By Gwen Frost
The annual Memoirs student art gallery kicked off their two-week showing this Monday, May 14. The Memoirs showcase is derived from the famous spoken word performance, ‘The Vagina Memoirs,’ which is derived from ‘The Vagina Monologues.’
Seventeen students have come together to produce a collection of art reflecting their individual experiences with their own gender, race, sexuality and experiences as womxn, nonbinary and gender-nonconforming people.
The students have met weekly through Fall, Winter and half of Spring quarter to work on developing their projects and this event.
The Memoirs art gallery is outside the post office on the fifth floor in the Viking Union, accessible by elevator or the stairs next to the information desk on the sixth floor.
This year pulled in a large number of people, a total of 18 students including junior McKenzie Bolar, the organizer and director of Memoirs. Bolar is also the AS Womxn’s Identity Resource Center assistant coordinator for identity expression.
“Not all the students did put out projects,” said Bolar. “But the main purpose of memoirs is to help the students involved in memoirs build community.”
The Vagina Monologues were a spoken-word event, which has now evolved to a gallery event. Bolar said the name changed because “we at the Womxn’s Identity Resource Center realized that vagina isn’t inclusive to all the people who we would want represented in the event, so we got it shortened to ‘Memoirs.’”
Senior Josephene Dean contributed to Memoirs last year as well as this year.

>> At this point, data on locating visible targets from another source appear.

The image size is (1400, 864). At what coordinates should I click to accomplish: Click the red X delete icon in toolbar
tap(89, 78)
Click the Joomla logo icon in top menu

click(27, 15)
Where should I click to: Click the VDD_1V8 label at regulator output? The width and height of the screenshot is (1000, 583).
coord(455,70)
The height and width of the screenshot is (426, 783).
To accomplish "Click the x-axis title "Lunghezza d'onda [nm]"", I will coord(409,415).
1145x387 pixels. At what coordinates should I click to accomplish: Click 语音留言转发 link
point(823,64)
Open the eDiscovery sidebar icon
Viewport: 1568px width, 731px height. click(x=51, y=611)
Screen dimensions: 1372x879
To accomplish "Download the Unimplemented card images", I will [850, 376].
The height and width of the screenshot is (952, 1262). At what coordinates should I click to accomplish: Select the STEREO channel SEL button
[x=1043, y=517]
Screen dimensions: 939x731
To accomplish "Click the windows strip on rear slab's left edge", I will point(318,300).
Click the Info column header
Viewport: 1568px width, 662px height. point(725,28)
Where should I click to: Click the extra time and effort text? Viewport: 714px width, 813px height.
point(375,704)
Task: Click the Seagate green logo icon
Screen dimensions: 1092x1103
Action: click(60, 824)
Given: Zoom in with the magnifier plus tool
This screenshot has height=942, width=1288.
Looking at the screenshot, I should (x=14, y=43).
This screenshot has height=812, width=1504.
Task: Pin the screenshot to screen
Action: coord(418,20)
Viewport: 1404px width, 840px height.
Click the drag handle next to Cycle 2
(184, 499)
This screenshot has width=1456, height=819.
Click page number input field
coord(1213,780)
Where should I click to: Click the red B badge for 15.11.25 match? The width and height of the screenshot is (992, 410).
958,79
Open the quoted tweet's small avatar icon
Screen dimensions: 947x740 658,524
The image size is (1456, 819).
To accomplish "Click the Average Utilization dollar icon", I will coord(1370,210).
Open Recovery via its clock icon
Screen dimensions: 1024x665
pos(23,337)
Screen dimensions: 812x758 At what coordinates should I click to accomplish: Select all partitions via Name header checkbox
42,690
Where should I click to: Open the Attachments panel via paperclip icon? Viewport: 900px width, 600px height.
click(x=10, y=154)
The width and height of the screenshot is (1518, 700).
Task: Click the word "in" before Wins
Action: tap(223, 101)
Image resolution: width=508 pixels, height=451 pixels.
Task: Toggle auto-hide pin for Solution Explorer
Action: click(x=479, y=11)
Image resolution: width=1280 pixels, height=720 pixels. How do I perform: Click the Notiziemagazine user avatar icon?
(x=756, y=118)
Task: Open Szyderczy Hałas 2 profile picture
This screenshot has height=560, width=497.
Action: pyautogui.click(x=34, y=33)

“I think the artwork is just representative of that community building that happens during Memoirs,” they said.
Dean has gone to Memoirs since Freshman year, back when it was called ‘Vagina Memoirs,’ and said it was all women back then.
“It was a very raw, emotional event,” Dean said. “This one is much easier to take in, but the raw emotion is still there, it’s just a bit more accessible, because not everybody is able to just get up there and talk about their life story.”
Freshman Daniela Tierra found healing through Memoirs.
“Throughout the year, it’s been a really big journey for me to openly talk about my own life and the things I’m dealing with,” she said.
Tierra’s piece titled Emotional Baggage is a suitcase filled with things that are “representative of (her) life.”
The tangible function of the art led to internal healing that Tierra found through putting butterflies over identifying information on the pill bottles and her old high school transcript.
“I gradually realized that it was actually really healing to be able to put something that’s a sign of hope on the things that I found to be inherently so negative to me,” Tierra said.
Attendee Xana Gilman talked about Dayjha McMillan’s collage poetry piece.
“It’s really powerful how she chose to collage images and words to create this piece that expresses so much about her and her experience,” they said.
This was Gilman’s first experience with Memoirs, and said that “it’s really cool to be surrounded by so many queer people.”
“It’s nice to know that there are so many of us,” said Gilman. “I hope to feel more connected to the queer community on campus. To feel empowered and inspired to create my own poetry and art. Seeing other people actually do it, I want to become more inspired to do it myself.”
The gallery will be up until Friday, May 25.